— Required task —
Print, without alteration, the portion of the passage on digital video and 35mm film that begins at the words "When I work" and ends after the words "8mm these days?".

— Passage shown —
* START *

I think most of us fantasize about seeing our work in 35mm, and the transition from DV to cinema print has been done successfully, at least from the point of view of those storytellers who are reaching a new audience, and nothing will stop an audience watching something they enjoy.
I like the freedom the DV and FCP route offers me to work as I please for myself, and it's certainly changing the TV business, but I think no matter how long any 35mm DV release list gets it will never be more than a tiny proportion of the number of DV cameras sold round the world, because they represent totally different economic planets.
When I work for paying customers I have to see equipment as a business cost and justify it to the clients, hence my aversion to running up large production budgets but skimping on the cost of the most important part - the camera.
Much of my work involves shooting low budget commercial spots($5k-$25k) using Digital Betacam, and we have an associate company which occasionally transfers these to 35mm for the cinema market when the client wants that exposure. The results are great, the clients are happy, but it isn't film, not when it's shown in the same theatre as the work of real, gifted DOPs shooting 35mm film. Same for super 16mm blowups - good, but not without problems,and who shoots 8mm these days?
Many colleagues with much more talent than me have moved away from super16/35mm production into digital cinematography because market forces have taken a good deal of TV drama production there. They appreciate what Digital Betacam does,they make it look great, but it isn't film.

* END *

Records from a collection
* START *

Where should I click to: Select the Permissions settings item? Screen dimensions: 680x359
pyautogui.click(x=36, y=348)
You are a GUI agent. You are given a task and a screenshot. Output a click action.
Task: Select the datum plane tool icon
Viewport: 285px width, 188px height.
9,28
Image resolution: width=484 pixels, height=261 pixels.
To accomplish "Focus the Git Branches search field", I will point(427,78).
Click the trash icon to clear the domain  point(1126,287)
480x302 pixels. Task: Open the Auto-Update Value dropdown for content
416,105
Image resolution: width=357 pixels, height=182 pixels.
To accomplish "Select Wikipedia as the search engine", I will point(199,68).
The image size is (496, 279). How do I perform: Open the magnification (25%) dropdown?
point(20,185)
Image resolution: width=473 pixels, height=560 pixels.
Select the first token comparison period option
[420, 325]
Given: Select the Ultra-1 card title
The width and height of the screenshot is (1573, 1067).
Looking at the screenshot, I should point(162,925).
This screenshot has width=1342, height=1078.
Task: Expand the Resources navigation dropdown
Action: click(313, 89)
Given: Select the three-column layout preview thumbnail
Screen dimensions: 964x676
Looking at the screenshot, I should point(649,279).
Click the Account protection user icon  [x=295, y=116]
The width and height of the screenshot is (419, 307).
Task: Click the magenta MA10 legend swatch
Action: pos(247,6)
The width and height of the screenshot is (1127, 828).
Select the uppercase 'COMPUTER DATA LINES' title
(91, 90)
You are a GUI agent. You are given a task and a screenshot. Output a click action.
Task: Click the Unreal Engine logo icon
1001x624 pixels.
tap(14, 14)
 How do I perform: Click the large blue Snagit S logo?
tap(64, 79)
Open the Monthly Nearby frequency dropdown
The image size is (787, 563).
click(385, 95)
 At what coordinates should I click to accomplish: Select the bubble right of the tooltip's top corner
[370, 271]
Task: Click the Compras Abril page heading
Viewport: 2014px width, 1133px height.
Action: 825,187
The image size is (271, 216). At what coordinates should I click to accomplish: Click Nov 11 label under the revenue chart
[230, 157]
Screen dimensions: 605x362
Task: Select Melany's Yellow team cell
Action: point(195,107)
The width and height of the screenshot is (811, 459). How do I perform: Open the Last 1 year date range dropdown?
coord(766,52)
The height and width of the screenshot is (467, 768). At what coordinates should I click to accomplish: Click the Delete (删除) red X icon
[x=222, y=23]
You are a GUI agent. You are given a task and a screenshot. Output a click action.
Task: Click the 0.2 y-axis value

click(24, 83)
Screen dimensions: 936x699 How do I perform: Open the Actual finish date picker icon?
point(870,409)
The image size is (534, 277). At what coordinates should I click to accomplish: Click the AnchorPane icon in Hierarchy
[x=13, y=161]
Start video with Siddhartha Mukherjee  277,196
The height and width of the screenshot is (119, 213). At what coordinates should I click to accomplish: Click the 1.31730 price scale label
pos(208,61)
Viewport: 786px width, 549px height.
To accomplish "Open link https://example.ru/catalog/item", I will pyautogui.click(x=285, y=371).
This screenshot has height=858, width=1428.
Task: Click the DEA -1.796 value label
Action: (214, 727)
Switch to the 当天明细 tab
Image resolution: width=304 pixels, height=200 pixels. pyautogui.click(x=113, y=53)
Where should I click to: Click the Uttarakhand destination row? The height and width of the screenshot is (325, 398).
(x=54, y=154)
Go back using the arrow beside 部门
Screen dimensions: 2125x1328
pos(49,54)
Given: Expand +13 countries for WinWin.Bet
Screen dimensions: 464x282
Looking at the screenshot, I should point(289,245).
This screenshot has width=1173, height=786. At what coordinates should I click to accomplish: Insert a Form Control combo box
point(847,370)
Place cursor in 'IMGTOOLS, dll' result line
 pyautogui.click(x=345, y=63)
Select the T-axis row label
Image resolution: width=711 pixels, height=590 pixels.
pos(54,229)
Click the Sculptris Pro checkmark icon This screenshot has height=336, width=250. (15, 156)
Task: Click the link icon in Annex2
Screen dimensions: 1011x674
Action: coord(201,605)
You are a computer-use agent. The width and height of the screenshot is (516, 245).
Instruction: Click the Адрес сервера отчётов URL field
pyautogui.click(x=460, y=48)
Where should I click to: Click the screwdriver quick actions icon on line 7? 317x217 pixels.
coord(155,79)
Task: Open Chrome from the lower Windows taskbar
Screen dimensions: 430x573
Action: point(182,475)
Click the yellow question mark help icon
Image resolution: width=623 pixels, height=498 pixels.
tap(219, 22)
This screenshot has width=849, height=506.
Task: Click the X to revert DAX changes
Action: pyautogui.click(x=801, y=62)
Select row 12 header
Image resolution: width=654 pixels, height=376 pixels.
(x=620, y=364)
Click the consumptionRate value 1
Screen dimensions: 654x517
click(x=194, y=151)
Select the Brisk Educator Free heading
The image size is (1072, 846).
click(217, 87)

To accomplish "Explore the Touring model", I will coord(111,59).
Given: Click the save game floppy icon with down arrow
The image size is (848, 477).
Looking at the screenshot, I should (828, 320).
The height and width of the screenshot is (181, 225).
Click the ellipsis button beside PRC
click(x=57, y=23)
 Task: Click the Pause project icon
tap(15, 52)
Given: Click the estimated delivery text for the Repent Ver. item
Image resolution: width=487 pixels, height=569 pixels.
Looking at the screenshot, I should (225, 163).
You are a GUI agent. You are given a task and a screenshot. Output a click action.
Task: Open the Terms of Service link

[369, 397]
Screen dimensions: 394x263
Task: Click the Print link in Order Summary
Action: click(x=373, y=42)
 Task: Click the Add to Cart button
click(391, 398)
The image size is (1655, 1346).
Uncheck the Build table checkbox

* END *

— The completed task —
When I work for paying customers I have to see equipment as a business cost and justify it to the clients, hence my aversion to running up large production budgets but skimping on the cost of the most important part - the camera.
Much of my work involves shooting low budget commercial spots($5k-$25k) using Digital Betacam, and we have an associate company which occasionally transfers these to 35mm for the cinema market when the client wants that exposure. The results are great, the clients are happy, but it isn't film, not when it's shown in the same theatre as the work of real, gifted DOPs shooting 35mm film. Same for super 16mm blowups - good, but not without problems,and who shoots 8mm these days?